** Data supplied follows **
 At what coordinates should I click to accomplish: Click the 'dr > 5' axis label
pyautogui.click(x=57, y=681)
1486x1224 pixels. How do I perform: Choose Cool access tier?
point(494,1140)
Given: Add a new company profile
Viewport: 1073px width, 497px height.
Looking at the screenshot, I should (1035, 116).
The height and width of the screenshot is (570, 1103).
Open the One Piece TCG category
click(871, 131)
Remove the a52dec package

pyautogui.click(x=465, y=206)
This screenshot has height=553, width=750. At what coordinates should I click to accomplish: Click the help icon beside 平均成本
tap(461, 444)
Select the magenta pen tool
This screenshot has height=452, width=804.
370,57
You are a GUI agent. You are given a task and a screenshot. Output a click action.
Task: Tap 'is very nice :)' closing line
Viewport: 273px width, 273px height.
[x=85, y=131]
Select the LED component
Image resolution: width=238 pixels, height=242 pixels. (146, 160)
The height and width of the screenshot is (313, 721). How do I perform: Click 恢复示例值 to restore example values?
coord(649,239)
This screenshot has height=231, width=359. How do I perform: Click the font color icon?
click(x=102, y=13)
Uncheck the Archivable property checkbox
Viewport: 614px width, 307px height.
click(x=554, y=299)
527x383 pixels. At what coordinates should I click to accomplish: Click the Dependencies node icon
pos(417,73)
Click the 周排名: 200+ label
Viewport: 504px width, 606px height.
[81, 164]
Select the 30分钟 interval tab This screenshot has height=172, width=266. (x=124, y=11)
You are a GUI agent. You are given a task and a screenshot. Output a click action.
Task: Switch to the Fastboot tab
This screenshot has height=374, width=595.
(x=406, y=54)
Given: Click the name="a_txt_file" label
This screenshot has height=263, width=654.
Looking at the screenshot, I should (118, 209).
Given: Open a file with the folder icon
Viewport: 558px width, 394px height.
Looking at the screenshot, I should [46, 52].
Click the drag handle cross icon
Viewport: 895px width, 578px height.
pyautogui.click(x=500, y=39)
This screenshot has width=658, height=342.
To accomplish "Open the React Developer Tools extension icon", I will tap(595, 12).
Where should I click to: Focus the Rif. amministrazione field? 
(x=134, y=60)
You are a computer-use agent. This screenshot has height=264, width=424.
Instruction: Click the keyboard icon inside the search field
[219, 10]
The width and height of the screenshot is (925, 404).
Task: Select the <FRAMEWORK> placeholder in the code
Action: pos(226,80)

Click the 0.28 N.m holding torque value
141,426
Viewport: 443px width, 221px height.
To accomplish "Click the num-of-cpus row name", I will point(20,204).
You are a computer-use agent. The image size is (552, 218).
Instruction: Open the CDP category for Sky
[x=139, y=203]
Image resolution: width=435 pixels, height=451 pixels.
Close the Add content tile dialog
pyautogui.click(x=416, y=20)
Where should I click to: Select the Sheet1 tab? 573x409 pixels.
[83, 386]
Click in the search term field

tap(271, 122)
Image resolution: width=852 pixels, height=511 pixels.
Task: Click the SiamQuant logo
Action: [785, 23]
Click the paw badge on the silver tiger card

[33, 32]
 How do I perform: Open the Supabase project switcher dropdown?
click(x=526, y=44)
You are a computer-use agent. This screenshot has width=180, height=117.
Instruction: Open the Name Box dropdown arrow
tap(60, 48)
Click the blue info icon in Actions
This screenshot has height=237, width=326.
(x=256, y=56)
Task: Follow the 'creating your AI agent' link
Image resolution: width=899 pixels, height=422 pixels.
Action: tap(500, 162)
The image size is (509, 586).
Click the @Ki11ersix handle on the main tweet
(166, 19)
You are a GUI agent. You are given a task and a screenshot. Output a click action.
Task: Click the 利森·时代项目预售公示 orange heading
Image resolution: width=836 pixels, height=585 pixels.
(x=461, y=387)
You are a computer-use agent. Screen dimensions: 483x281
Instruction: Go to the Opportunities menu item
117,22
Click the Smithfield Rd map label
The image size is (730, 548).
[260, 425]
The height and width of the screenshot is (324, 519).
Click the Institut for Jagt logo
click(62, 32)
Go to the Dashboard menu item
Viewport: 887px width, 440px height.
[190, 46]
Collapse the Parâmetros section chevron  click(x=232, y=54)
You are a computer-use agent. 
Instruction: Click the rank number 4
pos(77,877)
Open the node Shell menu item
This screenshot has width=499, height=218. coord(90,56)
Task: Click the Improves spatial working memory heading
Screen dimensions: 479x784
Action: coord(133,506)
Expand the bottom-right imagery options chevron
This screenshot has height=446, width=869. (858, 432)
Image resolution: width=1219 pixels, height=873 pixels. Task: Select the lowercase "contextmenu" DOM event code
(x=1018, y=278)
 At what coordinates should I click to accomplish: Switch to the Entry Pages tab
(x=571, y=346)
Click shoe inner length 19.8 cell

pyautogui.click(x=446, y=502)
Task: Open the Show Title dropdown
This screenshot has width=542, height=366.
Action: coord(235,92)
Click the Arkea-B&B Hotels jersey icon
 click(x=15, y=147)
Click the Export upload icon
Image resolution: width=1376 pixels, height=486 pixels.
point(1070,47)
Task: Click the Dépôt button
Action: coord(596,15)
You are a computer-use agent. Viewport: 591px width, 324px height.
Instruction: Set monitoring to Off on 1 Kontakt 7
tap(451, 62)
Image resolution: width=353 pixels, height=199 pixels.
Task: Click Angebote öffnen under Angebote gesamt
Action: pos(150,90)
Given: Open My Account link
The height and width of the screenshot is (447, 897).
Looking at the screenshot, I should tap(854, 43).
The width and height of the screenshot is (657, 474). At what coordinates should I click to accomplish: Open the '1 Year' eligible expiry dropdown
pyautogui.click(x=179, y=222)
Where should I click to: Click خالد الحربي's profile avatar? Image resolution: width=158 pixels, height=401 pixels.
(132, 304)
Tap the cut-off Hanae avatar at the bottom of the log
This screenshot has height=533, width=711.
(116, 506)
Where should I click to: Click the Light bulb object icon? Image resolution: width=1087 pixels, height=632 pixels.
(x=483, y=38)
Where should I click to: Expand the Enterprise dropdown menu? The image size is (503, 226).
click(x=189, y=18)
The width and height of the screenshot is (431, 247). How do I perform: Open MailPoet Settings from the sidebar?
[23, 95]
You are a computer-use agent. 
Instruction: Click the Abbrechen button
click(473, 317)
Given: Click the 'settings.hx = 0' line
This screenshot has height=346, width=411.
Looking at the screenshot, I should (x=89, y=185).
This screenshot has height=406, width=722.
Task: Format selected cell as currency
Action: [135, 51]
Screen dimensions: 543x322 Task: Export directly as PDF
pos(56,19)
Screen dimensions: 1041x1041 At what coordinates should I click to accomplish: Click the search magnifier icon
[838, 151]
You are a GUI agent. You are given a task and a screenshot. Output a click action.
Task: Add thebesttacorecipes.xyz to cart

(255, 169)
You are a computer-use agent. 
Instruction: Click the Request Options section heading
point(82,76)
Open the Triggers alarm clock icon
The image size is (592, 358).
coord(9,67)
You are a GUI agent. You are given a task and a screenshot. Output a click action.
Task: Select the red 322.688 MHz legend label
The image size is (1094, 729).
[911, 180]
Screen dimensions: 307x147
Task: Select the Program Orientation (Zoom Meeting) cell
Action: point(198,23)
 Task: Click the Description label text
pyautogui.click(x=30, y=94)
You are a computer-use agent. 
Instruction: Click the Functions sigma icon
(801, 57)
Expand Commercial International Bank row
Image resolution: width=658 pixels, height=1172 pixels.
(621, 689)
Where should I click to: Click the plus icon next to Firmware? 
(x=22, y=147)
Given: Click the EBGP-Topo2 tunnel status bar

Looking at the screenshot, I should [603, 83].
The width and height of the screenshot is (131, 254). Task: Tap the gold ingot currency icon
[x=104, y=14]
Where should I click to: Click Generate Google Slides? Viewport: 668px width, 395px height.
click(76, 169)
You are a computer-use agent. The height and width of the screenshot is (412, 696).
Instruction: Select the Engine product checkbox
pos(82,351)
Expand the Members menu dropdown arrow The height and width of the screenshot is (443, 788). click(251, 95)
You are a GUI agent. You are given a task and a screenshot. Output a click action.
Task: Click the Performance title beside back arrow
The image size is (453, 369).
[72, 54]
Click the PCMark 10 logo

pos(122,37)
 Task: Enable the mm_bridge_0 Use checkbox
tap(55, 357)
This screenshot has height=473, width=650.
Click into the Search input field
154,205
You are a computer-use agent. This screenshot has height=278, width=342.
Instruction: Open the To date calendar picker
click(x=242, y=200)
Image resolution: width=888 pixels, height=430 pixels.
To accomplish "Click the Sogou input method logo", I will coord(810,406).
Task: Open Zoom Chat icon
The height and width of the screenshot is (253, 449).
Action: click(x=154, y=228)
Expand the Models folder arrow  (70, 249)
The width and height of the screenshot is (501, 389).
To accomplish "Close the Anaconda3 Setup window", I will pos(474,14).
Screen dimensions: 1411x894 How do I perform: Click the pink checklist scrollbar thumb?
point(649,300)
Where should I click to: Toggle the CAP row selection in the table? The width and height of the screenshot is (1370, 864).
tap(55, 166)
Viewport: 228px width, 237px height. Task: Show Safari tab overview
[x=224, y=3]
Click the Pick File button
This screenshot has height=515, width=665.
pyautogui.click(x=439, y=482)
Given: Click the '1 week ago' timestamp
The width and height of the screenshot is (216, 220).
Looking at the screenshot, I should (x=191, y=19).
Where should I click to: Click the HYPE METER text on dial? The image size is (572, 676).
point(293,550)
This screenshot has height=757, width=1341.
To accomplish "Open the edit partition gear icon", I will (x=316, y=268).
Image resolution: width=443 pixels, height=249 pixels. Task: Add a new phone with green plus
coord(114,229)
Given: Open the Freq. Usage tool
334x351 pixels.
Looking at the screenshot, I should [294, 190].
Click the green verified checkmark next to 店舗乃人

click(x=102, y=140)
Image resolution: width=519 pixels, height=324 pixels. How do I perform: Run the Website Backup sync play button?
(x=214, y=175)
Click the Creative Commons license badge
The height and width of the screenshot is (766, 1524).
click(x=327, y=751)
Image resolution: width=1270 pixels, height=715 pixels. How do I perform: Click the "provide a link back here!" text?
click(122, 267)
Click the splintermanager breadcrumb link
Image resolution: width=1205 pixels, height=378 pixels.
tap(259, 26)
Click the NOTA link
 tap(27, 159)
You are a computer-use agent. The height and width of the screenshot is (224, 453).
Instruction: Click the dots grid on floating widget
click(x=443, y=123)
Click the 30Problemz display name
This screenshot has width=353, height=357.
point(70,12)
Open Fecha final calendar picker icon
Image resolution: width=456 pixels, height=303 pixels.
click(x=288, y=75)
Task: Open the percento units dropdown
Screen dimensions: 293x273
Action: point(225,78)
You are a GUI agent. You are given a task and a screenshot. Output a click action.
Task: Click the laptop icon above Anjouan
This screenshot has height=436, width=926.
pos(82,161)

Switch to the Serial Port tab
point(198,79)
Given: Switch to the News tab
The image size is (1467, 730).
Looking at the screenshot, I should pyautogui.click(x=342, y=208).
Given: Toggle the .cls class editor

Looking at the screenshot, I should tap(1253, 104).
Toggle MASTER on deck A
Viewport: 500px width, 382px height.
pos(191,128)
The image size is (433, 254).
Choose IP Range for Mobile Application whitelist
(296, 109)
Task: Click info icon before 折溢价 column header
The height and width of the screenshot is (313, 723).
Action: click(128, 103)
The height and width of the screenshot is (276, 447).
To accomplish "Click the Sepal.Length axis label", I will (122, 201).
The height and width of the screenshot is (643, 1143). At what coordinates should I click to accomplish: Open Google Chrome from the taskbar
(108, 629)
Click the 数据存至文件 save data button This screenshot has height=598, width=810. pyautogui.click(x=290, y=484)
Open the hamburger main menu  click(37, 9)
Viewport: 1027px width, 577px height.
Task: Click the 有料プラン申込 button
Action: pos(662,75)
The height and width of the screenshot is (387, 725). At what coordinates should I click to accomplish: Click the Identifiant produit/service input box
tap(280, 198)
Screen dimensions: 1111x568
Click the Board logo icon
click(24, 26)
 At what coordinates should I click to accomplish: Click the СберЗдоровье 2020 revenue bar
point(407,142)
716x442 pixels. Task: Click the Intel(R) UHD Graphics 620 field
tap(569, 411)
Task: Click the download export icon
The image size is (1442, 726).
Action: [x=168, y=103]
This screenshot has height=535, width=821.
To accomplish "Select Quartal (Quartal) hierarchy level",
** End of Data supplied **
What is being asked ▸ Go through the entries above and copy every line containing "folder".

Solved problem ▸
Given: Open a file with the folder icon
Expand the Models folder arrow  (70, 249)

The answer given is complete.